REQUIRED ACTION
Of all the lines below, output only those starting at the one with "Task: Click the Sign in button" and ending at the one with "This screenshot has height=600, width=800.", both ends included, exactly as written.

THE DATA Start Marker

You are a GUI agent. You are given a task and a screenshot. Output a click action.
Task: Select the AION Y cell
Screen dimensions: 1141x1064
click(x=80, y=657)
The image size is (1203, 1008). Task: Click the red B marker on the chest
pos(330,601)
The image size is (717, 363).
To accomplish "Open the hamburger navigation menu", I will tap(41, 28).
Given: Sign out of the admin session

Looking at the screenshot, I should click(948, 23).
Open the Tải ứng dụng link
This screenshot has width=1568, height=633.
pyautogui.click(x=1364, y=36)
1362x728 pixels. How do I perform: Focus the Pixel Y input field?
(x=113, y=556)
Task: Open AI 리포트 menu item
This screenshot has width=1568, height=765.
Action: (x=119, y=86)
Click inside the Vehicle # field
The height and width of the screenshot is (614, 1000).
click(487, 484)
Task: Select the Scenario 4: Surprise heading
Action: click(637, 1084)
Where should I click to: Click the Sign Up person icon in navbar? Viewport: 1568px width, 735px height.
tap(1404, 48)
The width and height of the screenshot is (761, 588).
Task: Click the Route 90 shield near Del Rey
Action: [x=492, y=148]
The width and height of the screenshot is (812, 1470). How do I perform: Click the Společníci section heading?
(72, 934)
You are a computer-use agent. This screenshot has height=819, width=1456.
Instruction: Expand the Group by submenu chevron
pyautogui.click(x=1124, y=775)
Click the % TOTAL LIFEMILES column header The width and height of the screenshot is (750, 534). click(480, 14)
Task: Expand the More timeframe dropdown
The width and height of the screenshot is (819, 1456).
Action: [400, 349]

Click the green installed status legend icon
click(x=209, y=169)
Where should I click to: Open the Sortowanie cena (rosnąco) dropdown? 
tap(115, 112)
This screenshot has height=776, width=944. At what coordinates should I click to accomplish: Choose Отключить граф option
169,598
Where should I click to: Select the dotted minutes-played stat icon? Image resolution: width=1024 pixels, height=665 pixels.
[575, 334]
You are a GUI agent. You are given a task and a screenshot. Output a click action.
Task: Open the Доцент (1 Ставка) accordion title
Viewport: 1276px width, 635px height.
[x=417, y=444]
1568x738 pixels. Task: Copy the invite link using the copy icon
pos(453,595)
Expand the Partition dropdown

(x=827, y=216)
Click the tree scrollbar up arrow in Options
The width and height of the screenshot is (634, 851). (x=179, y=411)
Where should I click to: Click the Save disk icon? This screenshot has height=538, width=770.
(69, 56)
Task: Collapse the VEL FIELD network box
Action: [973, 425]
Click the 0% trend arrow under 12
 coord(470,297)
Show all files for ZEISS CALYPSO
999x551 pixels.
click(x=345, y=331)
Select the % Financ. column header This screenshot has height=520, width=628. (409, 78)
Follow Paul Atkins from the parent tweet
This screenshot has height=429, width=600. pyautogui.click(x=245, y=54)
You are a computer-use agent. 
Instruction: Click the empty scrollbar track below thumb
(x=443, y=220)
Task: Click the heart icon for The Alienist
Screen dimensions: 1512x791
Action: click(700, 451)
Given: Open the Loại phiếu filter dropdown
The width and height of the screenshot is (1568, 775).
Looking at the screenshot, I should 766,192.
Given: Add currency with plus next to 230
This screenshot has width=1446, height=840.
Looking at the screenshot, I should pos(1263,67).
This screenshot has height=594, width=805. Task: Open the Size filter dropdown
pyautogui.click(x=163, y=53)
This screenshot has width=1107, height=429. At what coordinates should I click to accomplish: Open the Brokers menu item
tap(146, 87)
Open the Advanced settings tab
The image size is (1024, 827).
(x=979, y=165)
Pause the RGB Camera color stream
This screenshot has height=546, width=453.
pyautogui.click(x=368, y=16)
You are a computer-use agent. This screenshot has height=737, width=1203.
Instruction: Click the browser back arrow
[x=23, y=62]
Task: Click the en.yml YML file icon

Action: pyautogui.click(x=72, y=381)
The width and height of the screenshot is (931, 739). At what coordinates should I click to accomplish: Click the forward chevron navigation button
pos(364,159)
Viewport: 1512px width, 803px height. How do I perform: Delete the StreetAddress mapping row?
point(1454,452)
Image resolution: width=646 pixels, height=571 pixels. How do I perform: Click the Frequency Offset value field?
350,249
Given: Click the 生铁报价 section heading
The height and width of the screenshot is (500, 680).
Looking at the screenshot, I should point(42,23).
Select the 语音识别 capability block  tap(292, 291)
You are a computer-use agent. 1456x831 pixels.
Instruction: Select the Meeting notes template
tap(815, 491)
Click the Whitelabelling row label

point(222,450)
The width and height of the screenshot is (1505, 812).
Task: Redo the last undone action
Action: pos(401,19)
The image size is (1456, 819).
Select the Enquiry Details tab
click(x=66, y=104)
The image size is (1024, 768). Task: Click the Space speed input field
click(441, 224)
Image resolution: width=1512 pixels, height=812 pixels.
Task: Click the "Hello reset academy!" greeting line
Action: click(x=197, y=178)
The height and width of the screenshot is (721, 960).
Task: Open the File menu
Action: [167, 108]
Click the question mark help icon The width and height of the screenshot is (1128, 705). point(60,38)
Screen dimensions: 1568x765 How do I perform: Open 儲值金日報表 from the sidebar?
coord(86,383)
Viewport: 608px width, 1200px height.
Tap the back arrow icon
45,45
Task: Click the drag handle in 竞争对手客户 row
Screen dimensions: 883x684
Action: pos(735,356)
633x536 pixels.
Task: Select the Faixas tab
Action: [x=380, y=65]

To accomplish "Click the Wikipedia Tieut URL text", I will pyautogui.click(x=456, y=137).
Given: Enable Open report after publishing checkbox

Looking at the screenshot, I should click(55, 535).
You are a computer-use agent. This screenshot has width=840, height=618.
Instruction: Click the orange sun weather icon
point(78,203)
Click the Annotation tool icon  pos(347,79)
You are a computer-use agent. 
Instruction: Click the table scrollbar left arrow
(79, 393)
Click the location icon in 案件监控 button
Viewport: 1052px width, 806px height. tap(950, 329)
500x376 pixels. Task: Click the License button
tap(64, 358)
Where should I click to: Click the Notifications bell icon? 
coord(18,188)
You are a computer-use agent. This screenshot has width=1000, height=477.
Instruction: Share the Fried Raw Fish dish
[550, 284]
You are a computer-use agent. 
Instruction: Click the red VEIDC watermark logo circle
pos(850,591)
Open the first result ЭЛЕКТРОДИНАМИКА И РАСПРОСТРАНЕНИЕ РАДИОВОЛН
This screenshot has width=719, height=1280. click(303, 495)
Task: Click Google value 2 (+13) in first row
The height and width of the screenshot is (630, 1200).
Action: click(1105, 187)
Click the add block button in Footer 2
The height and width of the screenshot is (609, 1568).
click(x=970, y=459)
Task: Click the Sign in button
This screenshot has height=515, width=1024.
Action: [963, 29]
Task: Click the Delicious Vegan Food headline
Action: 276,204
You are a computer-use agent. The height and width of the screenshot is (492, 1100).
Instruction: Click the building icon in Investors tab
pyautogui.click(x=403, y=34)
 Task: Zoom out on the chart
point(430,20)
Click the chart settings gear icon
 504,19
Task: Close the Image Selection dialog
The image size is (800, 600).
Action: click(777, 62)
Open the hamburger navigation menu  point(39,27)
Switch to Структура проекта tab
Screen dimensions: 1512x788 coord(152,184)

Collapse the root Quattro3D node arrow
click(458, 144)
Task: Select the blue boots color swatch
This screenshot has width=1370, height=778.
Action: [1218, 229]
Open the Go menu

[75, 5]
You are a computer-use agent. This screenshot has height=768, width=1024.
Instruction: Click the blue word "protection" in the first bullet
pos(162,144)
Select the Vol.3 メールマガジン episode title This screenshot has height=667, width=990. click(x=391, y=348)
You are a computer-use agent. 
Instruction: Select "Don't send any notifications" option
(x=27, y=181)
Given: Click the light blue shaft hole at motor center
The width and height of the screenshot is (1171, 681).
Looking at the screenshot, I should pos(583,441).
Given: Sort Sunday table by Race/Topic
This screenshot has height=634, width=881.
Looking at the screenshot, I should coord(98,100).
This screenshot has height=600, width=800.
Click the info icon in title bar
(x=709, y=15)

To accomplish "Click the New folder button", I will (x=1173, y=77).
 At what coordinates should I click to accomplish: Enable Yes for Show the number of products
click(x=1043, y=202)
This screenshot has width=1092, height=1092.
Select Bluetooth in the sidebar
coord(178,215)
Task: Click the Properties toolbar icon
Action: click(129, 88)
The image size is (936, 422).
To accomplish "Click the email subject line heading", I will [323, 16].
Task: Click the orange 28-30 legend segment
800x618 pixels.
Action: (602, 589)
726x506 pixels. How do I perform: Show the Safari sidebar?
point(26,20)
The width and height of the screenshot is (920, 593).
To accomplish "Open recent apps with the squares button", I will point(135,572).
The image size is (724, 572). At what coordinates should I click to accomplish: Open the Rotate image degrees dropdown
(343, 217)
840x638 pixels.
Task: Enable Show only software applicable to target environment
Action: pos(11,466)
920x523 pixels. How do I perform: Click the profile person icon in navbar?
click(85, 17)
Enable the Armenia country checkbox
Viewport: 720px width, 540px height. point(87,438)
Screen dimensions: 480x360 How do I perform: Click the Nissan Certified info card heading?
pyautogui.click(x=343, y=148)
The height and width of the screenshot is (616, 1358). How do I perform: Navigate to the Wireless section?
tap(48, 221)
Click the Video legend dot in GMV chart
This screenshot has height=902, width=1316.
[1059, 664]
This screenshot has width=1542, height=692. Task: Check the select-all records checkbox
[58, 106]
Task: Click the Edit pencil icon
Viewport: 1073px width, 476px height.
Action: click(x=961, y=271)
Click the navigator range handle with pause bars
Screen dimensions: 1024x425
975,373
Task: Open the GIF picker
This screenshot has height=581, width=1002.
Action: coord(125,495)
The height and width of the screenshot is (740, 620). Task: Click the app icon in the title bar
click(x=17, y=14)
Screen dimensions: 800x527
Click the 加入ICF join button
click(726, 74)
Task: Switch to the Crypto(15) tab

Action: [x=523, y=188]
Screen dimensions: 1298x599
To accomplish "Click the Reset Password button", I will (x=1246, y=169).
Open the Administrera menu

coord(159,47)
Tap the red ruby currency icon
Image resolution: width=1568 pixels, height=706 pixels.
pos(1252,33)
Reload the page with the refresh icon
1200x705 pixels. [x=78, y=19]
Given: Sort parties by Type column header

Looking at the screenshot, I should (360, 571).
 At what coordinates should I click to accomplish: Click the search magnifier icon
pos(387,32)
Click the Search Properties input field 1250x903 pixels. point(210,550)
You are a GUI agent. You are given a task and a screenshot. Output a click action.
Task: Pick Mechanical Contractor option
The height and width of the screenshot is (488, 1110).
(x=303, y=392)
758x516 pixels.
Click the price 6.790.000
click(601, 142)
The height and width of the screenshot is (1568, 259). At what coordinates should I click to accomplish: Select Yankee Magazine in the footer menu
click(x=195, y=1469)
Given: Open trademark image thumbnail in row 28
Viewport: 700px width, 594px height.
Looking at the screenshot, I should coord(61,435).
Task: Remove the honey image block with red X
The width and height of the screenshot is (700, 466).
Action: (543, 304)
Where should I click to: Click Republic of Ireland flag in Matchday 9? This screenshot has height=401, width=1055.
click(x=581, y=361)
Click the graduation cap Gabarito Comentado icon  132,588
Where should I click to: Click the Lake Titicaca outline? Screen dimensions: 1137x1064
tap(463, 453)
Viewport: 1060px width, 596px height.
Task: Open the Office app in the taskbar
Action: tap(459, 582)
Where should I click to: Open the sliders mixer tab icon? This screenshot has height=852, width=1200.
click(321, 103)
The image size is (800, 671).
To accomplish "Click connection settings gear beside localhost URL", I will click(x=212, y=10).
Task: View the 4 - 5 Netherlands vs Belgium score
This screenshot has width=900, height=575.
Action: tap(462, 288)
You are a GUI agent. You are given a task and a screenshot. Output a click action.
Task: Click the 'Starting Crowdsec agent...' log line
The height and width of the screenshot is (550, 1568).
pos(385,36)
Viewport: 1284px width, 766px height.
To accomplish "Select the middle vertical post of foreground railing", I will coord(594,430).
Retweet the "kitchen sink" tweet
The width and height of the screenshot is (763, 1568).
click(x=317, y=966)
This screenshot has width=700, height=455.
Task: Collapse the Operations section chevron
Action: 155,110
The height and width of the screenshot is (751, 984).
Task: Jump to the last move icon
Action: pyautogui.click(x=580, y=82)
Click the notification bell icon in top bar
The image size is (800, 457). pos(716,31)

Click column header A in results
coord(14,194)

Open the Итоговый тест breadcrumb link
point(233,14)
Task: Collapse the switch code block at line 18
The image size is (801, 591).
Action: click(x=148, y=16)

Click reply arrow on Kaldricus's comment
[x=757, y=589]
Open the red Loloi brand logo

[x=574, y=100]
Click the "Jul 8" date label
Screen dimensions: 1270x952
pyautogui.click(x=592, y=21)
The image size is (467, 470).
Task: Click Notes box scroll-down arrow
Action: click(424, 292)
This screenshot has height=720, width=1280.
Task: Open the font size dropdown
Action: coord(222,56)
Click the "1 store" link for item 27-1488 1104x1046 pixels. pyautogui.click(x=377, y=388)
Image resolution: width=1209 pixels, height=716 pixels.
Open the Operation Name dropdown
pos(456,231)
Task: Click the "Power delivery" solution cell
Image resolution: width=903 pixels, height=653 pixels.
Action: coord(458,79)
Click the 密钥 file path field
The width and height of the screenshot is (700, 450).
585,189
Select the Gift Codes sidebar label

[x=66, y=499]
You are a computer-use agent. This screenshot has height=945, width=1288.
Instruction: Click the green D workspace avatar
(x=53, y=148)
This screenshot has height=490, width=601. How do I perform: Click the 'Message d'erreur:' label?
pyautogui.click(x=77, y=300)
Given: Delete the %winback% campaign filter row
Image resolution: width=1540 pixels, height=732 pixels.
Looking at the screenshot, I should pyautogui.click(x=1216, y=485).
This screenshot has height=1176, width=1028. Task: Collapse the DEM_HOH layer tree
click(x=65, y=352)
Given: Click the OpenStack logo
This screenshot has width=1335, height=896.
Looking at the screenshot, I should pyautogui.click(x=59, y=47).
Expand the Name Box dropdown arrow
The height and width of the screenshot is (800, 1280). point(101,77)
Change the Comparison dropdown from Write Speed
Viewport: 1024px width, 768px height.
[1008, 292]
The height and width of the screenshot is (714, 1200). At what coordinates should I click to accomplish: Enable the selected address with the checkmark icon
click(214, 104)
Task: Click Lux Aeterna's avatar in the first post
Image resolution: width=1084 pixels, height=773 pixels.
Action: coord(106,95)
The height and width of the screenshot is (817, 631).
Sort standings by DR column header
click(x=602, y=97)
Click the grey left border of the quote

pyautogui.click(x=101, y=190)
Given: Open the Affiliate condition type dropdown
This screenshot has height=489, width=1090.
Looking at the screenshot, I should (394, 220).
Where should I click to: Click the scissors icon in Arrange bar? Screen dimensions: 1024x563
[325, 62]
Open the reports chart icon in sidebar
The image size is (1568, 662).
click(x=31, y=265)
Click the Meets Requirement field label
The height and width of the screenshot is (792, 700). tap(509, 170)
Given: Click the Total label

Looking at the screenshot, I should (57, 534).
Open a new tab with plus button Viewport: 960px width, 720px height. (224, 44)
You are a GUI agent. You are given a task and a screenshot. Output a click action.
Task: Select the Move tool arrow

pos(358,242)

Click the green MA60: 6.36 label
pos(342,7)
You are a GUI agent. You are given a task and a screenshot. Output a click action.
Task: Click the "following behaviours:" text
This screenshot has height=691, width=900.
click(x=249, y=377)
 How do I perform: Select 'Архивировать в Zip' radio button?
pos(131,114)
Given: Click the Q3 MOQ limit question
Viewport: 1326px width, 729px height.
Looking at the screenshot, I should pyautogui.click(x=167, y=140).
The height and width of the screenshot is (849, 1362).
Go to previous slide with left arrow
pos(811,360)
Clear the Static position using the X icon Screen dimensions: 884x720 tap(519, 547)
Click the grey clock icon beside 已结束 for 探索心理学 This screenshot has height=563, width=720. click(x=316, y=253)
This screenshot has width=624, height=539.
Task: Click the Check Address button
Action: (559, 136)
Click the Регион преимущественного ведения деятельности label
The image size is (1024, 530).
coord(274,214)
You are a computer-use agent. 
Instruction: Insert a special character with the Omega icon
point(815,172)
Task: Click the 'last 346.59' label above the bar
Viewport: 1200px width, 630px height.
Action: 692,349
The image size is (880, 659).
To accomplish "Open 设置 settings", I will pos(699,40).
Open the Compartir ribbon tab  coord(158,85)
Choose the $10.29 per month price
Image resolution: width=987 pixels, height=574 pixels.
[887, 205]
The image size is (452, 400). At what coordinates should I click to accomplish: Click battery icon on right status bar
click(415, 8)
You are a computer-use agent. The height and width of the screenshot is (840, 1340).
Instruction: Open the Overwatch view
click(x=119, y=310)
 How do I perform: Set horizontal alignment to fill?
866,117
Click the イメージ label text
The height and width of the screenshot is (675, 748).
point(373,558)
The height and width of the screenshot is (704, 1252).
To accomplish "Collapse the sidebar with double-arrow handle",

THE DATA End Marker

YOUR SOLUTION
Task: Click the Sign in button
This screenshot has height=515, width=1024.
Action: [963, 29]
Task: Click the Delicious Vegan Food headline
Action: 276,204
You are a computer-use agent. The height and width of the screenshot is (492, 1100).
Instruction: Click the building icon in Investors tab
pyautogui.click(x=403, y=34)
 Task: Zoom out on the chart
point(430,20)
Click the chart settings gear icon
 504,19
Task: Close the Image Selection dialog
The image size is (800, 600).
Action: click(777, 62)
Open the hamburger navigation menu  point(39,27)
Switch to Структура проекта tab
Screen dimensions: 1512x788 coord(152,184)

Collapse the root Quattro3D node arrow
click(458, 144)
Task: Select the blue boots color swatch
This screenshot has width=1370, height=778.
Action: [1218, 229]
Open the Go menu

[75, 5]
You are a computer-use agent. This screenshot has height=768, width=1024.
Instruction: Click the blue word "protection" in the first bullet
pos(162,144)
Select the Vol.3 メールマガジン episode title This screenshot has height=667, width=990. click(x=391, y=348)
You are a computer-use agent. 
Instruction: Select "Don't send any notifications" option
(x=27, y=181)
Given: Click the light blue shaft hole at motor center
The width and height of the screenshot is (1171, 681).
Looking at the screenshot, I should pos(583,441).
Given: Sort Sunday table by Race/Topic
This screenshot has height=634, width=881.
Looking at the screenshot, I should coord(98,100).
This screenshot has height=600, width=800.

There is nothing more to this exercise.